Pietro e Paolo: l’uno apre, l’altro fa entrare
Siate forti nella fede, incita l’uno. Guai a me se non predicassi il Vangelo, afferma l’altro. Il Roccia, Kefa, come lo chiamò Gesù. Saul divenuto Paolo, l’Apostolo delle genti
Chi conosce quel luogo, così carico della forza dell’annuncio evangelico della chiesa dei primi secoli che è Aquileia con tutto suo patrimonio archeologico, non può non aver sostato dinanzi ad un bassorilievo calcareo, scoperto nel 1901 nell’area della basilica paleocristiana dedicata ai martiri Felice e Fortunato, sita nella parte sud-orientale della cittadina.
La lastra viene fatta risalire a poco tempo dopo l’Editto di Milano del 313 e presenta due volti maschili che la tradizione ha indicato come Pietro e Paolo.
Lo scultore, ignoto ma celeberrimo ai nostri occhi, ha lasciato l’opera inconclusa: qualche barbaro glielo ha impedito? Non è riuscito a portare a termine il suo lavoro perché colto dall’eccessivo peso, non solo artistico ma di profonda fede, che stava uscendo dalle sue abili mani ma che scaturiva dal suo cuore?
Due volti con caratteristiche fisionomiche diverse, tagliate con durezza che non sollecitano lo spirito ad una sorta di vagheggiamento interiore ma spingono ad una reazione che fa nascere l’interrogativo dilaniante e salvifico di ogni credente: questi due profili che si scrutano da che cosa sono accumunati? Sono parenti o amici? I due, così diversi e dallo sguardo penetrante, si abbracciano perché hanno incontrato il “Chi” della loro vita
Siate forti nella fede, incita l’uno.
Guai a me se non predicassi il Vangelo, afferma l’altro.
Il Roccia, Kefa, come lo chiamò Gesù.
Saul divenuto Paolo, l’Apostolo delle genti.
L’uno conobbe il Signore Gesù, con Lui visse e condivise il suo quotidiano, i vangeli lo presentano come pescatore, discepolo e poi apostolo, umile, docile e modesto, impulsivo, debole e incostante, ricco di entusiasmo e fervore, bruciante d’amore. Il Messia di lui fece il capo. Proprio il Roccia esclamò ‘Tu sei il Cristo, il Figlio del Dio vivente’.
L’altro Gesù non lo conobbe, fu scriba e rabbi servendo il maestro Gamaliele, fariseo e zelante, radicale oppositore e persecutore dei cristiani. Il “Chi” irruppe nella sua vita sulla strada di Damasco, la Sua luce lo trapassò e si votò all’annuncio del Vangelo: la grazia si è compiaciuta di rivelare in me suo Figlio.
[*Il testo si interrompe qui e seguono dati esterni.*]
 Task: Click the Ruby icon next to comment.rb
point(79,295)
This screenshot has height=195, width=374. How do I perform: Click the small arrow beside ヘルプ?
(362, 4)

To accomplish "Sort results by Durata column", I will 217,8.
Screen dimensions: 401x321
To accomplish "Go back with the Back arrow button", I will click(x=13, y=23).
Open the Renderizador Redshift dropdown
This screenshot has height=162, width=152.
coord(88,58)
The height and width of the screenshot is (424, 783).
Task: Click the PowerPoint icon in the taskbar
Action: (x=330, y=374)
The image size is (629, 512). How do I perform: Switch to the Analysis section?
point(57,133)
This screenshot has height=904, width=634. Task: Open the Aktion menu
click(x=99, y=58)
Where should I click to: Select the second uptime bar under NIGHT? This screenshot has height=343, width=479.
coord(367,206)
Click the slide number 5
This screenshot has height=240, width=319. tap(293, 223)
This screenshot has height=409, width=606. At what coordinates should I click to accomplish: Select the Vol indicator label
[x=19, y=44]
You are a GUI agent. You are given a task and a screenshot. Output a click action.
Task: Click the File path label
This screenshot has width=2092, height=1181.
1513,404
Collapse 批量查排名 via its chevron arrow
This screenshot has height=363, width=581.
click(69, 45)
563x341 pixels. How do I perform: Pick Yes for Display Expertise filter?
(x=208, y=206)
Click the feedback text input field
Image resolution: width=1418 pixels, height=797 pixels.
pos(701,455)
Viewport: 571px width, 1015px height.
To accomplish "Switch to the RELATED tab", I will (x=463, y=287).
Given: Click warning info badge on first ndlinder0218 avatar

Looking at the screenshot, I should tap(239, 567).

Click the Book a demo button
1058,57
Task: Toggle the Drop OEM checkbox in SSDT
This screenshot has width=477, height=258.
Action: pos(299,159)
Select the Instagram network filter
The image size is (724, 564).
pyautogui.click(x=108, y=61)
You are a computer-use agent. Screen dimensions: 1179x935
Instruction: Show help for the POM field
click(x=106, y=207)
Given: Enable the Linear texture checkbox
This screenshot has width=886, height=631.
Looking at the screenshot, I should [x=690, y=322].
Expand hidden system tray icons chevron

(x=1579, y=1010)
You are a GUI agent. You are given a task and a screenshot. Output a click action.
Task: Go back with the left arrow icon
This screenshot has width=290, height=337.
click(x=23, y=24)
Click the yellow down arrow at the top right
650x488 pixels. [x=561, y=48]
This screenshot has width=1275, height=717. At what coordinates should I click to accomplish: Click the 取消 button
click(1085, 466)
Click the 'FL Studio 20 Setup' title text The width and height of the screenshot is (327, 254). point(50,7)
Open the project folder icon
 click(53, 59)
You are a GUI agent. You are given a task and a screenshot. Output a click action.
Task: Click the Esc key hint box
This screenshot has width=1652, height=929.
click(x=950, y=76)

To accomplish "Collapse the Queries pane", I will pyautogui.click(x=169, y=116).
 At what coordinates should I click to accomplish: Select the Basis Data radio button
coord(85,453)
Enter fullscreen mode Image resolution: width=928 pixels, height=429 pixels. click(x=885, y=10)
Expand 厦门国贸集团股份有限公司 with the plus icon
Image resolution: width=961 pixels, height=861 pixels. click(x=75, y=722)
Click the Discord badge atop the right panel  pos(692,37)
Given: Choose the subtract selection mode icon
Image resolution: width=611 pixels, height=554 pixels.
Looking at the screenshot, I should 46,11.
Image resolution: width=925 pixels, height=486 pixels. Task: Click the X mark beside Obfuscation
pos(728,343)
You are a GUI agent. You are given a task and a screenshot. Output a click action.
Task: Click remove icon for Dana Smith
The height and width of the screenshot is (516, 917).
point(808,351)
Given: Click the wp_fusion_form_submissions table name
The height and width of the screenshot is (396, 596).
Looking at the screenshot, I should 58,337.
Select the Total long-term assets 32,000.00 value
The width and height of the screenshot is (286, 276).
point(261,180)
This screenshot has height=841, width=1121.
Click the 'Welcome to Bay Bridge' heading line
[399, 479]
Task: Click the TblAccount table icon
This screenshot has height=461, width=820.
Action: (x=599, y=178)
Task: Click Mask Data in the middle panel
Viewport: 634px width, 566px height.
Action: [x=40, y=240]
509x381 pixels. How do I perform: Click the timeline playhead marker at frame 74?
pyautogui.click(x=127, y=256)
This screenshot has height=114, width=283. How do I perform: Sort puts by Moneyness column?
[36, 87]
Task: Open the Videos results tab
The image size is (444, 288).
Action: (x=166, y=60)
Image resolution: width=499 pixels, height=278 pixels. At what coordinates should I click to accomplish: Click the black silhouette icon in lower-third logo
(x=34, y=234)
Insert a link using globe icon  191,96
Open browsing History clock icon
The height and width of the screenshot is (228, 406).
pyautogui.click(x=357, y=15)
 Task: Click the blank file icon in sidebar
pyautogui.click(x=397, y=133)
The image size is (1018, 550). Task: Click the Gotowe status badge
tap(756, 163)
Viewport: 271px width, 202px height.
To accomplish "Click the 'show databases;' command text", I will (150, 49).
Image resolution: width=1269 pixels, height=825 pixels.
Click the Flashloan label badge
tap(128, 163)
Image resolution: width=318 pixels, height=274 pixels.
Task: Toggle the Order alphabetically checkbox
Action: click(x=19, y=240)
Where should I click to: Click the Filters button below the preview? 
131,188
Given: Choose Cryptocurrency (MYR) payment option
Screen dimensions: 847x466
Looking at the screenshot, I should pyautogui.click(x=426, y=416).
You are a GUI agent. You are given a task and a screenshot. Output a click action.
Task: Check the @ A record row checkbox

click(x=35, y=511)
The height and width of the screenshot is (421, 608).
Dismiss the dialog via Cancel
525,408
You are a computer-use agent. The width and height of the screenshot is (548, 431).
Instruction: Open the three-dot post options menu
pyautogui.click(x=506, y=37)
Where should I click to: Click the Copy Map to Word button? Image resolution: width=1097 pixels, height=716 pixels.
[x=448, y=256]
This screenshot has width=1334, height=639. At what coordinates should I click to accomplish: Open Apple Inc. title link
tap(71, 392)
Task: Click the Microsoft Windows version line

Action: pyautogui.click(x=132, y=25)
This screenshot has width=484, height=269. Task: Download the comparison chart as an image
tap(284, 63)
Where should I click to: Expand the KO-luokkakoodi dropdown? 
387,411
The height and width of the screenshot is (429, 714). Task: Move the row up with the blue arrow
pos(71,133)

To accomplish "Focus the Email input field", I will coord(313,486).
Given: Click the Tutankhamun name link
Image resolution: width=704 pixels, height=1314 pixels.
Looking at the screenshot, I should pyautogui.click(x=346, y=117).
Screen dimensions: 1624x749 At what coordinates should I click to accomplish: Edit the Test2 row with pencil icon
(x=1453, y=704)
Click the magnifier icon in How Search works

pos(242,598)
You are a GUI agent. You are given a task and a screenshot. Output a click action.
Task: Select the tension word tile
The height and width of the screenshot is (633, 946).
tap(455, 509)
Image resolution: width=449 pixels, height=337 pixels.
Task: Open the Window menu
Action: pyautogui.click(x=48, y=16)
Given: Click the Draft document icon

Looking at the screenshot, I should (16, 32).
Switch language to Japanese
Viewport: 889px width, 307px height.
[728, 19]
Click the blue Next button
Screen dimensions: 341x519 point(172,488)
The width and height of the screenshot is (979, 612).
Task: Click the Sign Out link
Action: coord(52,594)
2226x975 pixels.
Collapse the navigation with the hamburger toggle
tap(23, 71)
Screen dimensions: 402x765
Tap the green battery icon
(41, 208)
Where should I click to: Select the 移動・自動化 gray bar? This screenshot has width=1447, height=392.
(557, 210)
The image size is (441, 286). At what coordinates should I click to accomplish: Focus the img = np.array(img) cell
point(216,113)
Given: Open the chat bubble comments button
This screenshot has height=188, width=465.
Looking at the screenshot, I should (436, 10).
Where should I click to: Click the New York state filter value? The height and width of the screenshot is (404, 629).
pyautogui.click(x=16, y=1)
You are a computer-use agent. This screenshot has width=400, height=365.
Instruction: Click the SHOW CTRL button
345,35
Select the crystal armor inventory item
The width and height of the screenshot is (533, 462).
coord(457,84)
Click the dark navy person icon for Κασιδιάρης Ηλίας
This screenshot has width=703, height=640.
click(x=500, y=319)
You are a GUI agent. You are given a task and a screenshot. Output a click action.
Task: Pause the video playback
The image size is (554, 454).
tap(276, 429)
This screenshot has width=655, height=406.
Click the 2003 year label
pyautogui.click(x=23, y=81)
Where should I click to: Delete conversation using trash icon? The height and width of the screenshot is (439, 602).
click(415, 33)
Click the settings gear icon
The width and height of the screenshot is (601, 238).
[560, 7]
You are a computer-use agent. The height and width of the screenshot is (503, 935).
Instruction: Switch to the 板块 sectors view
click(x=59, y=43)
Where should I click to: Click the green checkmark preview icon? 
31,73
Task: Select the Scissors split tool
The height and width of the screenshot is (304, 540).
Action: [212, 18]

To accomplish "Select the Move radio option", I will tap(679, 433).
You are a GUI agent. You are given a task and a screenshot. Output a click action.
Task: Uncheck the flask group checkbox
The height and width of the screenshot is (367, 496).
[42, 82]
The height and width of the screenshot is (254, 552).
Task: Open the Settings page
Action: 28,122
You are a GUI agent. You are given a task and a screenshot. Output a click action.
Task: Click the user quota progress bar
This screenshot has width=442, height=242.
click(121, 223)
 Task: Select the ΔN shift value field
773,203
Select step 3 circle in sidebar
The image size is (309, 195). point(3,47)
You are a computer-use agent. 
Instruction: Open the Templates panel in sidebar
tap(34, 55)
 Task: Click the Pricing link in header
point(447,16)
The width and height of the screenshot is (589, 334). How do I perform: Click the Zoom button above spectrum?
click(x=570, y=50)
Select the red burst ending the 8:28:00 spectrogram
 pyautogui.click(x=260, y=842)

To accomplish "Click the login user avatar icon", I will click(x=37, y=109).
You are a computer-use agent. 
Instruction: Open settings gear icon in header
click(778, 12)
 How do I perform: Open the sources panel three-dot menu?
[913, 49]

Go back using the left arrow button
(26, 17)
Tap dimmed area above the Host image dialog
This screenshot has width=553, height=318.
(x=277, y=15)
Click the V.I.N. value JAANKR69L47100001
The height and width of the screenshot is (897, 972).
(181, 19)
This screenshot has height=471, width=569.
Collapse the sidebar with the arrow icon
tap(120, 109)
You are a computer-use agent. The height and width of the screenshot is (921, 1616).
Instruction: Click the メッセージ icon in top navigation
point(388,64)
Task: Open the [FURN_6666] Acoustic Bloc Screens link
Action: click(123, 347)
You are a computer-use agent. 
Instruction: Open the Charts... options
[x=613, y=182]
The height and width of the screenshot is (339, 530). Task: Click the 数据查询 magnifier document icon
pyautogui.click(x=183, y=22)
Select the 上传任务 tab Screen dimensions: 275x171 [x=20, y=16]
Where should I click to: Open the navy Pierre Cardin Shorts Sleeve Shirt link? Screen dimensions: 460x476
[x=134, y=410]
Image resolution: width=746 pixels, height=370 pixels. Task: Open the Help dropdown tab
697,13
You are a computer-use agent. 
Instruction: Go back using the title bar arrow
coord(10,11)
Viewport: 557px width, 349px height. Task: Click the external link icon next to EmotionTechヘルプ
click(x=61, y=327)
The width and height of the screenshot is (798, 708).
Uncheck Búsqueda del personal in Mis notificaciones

Si trasformò nell’Apostolo delle genti.
Francesco insegna: La fede in Gesù Cristo li ha resi fratelli e il martirio li ha fatti diventare una sola cosa.
Entrambi, con le loro vicende personali ed ecclesiali, dimostrano e dicono a noi, oggi, che il Signore è sempre al nostro fianco, cammina con noi, non ci abbandona mai. Specialmente nel momento della prova, Dio ci tende la mano, viene in nostro aiuto e ci libera dalle minacce dei nemici.
Alle radici profonde delle fede, ai tempi primordiali della chiesa nascente, ecco celebrata la diversità che può scorrere nel nostro seguire Cristo e nell’aderire alla Chiesa. Benedetto XVI lo ha espresso: I due Santi patroni di Roma, pur avendo ricevuto da Dio carismi diversi e missioni diverse da compiere, sono entrambi fondamenta della Chiesa una, santa, cattolica e apostolica.
Uniti dallo slancio che li pervadeva: tutto per Cristo, fino al sangue versato.
Nulla sappiamo della fine della loro vita ma la tradizione li avverte testimoni della fede insieme a Roma, nello stesso giorno, due profili diversissimi ma intimamente uniti, e il graffito sull’intonaco del “muro rosso” è indiscutibile ed attesta: “Pietro è qui”.
Il prefazio gallico risalente al VII secolo, con poche e sobrie parole, coglie non solo l’identità ma anche la missione dei due testimoni: Pietro ha rinnegato per credere meglio, Paolo è stato accecato per vedere meglio… l’uno apre, l’altro fa entrare: entrambi ricevono il Regno eterno.